Rape and domestic violence victims will be forced to give police access to their phones and social media accounts or face their cases being dropped.
New forms being handed out across England and Wales warn that if a complainant refuses to surrender their digital devices, or tries to prevent any personal information being shared, “it may not be possible for the investigation or prosecution to continue”.
Police were warned that the “traumatising” intrusion might stop victims reporting sexual assault and abuse.
But all forces started using the forms earlier this year, as part of a strategy to improve the way potential evidence is shared between officers, prosecutors and defence lawyers.
The “national disclosure improvement plan” was sparked by public outrage over a series of rape cases that collapsed over newly discovered messages and photos in 2017.
While acquitted suspects have warned of miscarriages of justice, campaigners say the demands are causing complainants to drop cases.
Figures released last week show that only 1.7 per cent of reported rapes were prosecuted in 2018, and 40 per cent of cases were closed with the marker “evidential difficulties – victim does not support action”.
The Victims Commissioner said victims of sexual violence were being re-traumatised by “routinely having their personal lives disproportionately investigated and disclosed in criminal trials”.
“Whilst this form sets out the position from a police perspective, from the victim’s perspective it is both complex and technical,” Baroness Newlove added.
“Many victims will just not be in a position to fully understand the implications of signing over their personal data. It is a huge decision to take at any time, let alone when you are at your most vulnerable.”
She called for victims to be offered free access to independent legal advice and for judges, rather than detectives or prosecutors, to decide what must be disclosed in disputes.
“Changing the paperwork might improve the efficiency of the process, but it does not deliver fairness for victims,” Baroness Newlove said.
“This form is unlikely to do anything to help reverse the fall in prosecutions for rape and sexual violence.

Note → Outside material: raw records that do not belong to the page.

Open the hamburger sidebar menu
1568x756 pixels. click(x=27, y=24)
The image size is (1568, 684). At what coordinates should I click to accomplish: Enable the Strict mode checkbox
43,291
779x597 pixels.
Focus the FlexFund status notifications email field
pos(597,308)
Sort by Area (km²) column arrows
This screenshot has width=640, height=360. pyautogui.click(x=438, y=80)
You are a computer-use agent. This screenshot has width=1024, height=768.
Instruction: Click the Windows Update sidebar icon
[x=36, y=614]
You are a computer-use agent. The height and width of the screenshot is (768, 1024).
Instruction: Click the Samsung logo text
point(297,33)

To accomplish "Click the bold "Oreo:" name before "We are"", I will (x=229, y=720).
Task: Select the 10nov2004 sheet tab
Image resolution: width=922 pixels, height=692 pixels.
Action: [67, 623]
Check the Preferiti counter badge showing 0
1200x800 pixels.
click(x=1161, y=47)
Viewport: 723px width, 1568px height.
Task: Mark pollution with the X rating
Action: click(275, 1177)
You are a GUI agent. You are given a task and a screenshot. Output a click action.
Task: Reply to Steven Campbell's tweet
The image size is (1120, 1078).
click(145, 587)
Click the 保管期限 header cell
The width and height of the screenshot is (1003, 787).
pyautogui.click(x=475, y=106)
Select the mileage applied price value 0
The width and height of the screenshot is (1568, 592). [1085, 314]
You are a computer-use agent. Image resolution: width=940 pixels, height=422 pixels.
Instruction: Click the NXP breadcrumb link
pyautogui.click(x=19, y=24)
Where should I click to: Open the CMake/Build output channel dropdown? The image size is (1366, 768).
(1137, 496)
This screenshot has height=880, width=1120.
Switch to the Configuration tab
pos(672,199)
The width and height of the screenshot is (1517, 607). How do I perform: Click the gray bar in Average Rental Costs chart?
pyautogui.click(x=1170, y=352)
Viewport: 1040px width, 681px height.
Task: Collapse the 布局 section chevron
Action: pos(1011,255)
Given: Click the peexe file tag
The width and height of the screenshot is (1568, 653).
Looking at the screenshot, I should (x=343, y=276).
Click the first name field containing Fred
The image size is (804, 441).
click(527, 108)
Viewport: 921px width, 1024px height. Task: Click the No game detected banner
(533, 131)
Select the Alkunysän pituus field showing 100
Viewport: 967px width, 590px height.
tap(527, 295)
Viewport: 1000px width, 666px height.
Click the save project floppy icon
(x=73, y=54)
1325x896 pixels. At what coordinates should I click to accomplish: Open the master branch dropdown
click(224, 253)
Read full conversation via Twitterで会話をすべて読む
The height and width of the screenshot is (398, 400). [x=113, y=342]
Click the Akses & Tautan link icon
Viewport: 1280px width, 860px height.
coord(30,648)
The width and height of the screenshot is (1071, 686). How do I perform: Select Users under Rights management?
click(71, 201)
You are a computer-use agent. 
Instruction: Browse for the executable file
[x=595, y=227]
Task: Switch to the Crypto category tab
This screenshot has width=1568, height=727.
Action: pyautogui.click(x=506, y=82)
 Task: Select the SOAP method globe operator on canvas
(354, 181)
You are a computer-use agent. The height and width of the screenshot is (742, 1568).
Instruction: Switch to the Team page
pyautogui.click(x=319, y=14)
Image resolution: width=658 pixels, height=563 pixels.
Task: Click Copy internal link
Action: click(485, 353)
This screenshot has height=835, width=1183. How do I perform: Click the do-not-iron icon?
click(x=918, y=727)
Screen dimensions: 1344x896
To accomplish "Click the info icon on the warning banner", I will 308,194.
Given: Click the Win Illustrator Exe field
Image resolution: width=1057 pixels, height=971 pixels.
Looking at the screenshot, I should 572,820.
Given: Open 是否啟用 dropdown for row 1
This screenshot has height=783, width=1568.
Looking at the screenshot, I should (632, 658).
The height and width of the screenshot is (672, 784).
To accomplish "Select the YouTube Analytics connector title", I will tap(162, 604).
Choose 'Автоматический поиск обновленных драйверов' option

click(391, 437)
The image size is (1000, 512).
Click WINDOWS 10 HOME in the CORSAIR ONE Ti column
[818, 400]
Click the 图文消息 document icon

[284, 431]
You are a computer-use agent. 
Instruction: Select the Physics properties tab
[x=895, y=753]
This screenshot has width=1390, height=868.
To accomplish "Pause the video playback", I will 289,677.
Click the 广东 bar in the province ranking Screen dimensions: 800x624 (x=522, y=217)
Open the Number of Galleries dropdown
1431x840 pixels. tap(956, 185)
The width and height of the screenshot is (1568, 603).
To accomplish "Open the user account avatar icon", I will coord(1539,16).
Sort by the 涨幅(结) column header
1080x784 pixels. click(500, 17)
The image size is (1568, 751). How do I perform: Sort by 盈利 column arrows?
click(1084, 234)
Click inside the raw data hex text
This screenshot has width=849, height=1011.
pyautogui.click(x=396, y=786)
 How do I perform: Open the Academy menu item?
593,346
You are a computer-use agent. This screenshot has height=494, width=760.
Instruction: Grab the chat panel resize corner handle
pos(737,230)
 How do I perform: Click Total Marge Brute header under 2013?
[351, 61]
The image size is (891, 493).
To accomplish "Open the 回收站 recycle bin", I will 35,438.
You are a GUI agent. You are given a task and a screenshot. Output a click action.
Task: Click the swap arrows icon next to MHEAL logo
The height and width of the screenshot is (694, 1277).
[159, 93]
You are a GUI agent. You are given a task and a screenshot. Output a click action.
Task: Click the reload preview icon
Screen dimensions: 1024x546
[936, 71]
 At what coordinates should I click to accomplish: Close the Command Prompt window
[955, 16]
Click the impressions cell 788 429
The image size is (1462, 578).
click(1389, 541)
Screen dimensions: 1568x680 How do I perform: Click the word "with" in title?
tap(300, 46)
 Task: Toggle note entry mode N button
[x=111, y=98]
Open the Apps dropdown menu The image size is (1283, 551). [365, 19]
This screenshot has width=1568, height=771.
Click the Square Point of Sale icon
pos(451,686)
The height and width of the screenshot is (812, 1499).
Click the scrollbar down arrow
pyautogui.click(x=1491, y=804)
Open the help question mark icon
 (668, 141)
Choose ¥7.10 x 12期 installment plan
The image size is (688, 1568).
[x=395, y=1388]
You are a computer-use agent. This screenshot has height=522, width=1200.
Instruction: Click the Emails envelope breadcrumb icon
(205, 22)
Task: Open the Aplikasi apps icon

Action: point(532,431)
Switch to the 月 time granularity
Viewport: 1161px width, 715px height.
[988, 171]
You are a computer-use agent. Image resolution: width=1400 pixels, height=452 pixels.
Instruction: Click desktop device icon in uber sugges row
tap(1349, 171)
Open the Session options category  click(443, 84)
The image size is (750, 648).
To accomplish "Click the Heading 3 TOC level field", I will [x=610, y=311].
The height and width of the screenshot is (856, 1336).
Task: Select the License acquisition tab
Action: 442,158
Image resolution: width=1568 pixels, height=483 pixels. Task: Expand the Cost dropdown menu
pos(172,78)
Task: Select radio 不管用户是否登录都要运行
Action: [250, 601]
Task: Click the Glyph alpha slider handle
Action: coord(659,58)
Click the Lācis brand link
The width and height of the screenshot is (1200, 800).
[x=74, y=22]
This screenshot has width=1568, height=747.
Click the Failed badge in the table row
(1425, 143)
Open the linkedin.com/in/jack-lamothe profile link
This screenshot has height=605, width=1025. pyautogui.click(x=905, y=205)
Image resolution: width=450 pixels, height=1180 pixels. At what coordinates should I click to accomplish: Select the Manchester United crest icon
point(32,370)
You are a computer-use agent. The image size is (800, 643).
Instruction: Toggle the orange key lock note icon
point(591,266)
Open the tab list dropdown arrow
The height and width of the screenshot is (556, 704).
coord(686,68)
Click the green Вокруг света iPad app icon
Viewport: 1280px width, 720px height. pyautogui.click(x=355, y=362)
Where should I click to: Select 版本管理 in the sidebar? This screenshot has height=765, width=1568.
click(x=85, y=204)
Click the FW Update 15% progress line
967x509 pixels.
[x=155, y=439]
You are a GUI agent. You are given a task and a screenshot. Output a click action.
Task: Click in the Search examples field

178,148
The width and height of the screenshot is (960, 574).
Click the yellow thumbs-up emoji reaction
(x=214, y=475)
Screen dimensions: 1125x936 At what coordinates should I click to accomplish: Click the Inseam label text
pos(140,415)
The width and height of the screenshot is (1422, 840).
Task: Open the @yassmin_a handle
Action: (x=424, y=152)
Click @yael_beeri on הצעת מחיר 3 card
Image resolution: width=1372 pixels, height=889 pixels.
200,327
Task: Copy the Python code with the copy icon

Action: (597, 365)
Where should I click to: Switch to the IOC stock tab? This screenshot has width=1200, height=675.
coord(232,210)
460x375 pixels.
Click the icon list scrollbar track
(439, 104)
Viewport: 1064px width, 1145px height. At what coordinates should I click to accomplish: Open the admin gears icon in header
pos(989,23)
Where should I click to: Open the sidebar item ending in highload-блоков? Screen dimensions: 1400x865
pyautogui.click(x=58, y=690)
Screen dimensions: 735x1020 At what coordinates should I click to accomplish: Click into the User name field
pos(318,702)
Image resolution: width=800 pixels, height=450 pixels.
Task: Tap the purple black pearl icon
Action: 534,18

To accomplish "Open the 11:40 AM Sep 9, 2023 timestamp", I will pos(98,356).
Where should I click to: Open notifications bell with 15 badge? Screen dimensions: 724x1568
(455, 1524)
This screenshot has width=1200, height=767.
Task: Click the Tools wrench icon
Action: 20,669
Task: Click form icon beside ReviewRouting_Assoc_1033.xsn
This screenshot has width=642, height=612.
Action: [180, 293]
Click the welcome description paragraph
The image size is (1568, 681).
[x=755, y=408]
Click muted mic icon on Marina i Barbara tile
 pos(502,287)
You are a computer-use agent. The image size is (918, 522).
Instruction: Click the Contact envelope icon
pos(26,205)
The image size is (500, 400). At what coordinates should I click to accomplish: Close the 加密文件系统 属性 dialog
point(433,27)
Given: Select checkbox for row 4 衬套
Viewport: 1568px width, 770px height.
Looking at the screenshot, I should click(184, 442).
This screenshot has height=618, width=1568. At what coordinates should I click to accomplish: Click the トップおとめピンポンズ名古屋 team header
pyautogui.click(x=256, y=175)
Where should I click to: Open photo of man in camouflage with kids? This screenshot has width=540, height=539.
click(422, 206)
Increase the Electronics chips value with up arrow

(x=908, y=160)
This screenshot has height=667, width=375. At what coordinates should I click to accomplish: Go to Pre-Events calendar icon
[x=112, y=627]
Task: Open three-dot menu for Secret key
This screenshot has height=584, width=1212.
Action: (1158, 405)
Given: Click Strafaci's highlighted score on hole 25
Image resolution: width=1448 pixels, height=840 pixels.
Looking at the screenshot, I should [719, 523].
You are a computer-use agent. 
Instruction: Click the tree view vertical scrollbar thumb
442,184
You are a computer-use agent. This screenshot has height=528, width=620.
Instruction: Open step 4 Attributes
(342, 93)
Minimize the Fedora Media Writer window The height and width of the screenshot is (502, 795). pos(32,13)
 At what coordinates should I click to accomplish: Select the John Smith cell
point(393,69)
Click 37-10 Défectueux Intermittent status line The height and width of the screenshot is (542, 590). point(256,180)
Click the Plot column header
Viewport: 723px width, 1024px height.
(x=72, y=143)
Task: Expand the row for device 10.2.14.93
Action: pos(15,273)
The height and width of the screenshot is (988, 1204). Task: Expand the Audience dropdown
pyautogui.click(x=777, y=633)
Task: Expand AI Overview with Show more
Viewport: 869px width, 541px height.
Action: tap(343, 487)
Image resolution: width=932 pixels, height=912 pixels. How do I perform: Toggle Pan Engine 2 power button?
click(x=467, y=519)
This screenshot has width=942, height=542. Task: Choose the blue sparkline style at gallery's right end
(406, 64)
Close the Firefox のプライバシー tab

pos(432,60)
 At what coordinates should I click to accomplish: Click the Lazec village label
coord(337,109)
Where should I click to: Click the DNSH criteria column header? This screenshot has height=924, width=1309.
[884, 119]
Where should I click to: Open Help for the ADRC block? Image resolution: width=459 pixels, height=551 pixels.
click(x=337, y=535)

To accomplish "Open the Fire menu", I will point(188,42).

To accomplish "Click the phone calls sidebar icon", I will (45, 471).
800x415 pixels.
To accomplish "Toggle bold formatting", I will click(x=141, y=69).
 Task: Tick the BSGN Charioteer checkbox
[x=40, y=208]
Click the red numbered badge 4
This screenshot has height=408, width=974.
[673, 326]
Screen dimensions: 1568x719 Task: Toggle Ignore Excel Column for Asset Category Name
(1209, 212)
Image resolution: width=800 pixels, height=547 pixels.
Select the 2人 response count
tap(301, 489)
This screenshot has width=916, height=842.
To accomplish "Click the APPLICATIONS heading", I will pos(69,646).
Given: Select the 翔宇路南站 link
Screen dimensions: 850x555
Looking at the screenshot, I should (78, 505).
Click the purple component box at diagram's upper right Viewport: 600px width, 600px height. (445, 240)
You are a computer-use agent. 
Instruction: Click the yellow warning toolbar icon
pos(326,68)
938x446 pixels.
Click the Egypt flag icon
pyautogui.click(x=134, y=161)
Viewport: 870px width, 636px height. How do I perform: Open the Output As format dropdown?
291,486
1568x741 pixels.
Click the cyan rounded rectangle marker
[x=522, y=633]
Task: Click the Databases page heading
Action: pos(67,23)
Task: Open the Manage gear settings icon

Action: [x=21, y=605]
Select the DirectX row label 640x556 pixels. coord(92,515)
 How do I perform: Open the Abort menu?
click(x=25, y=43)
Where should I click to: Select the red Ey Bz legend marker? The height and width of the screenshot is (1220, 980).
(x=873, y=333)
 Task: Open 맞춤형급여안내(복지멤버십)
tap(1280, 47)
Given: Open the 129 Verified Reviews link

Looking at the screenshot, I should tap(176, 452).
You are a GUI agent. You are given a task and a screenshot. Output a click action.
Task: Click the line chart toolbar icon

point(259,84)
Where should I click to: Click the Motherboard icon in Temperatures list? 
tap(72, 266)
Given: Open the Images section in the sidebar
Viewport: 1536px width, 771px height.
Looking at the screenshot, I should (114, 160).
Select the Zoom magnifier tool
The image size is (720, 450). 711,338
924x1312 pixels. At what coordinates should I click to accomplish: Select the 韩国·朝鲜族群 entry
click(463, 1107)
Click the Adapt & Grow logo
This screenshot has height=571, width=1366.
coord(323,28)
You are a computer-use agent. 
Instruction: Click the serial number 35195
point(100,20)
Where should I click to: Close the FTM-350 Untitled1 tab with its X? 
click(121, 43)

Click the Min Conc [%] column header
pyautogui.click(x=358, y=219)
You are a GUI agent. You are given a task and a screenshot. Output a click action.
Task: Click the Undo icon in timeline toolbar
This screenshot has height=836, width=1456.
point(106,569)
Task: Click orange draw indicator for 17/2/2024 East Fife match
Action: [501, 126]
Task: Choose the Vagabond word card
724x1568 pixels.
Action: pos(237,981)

I am concerned it might have the opposite effect, with even fewer victims willing to pursue their cases through to trial.”
Max Hill, the director of public prosecutions, insisted that phones were not being seized “as a matter of course”.
He told journalists that the Crown Prosecution Service (CPS) does not instruct police to probe devices on “a purely speculative basis [but] only when reasonable and proportionate”.
Victims have already reported being verbally told that their attackers will not be caught if they do not hand over their phones, and police and prosecutors said the forms make the process clearer.
They give consent for police to download the contents of digital devices including phones, laptops, tablets and smartwatches, and to examine messages, call data, photographs, emails, internet browsing history, apps and social media accounts.
The victim may be investigated if evidence of a separate criminal offence is discovered, the form states.
“We recognise that only the reasonable lines of enquiry should be pursued to avoid unnecessary intrusion into the personal lives of individuals,” the document adds, inviting victims to specify what data or time period they think is relevant.
Police officers fill in what information they will look for before obtaining a signature.
Katie Russell, of Rape Crisis, said that although the forms offer more clarity, “the gathering and storage of disproportionate volumes of complainants’ data, and lack of consistency around how the relevance of evidence is determined – and by whom – remains a real concern”.
Digital devices can be demanded from people reporting any crime, but officials admitted that the move is more likely for sexual offences because they are often committed with no witnesses or other evidence.
Depending how data is extracted, phones may be given back within hours or kept until the end of criminal proceedings months or years later.
During court cases, victims’ communications and personal material may be passed to their attacker’s defence team – even if there are protections against it being used in open court.
Mr Hill said the scandal had highlighted “longstanding” problems.
“We’re not looking at individual cases, we are looking at a change in culture,” he told journalists. “There are no quick fixes, systemic issues are in play here … but there is a real determination to solve the problem.”
A 2017 report warned that defendants’ right to a fair trial was being put in jeopardy by disclosure failures.
Defence lawyers claimed they have been fighting to get vital material and suggested that police budget cuts and an explosion of digital evidence were to blame.
Some senior officers have accused the CPS of “raising the bar” for evidence, slowing down investigations and draining resources amid rising violent crime.
A CPS spokesperson said: “Balancing our duty to both respect privacy and ensure all reasonable lines of inquiry are pursued is an important challenge. We understand that how personal data is used can be a source of anxiety and have developed the new forms to provide clear and consistent information on this.
“Mobile telephones should not be examined as a matter of course and we have made that very clear in our guidance to police and to prosecutors.”
Metropolitan Police assistant commissioner Nick Ephgrave, the national lead for criminal justice, said 93,000 police officers and staff had been given new training and forces are now measuring performance on disclosure.
Mr Ephgrave admitted that he “wouldn’t relish” handing his own phone over to officers and added: “Being subject to a significant sexual offence is an awful thing to happen and we don’t wish to make it worse, but we want to pursue offenders.”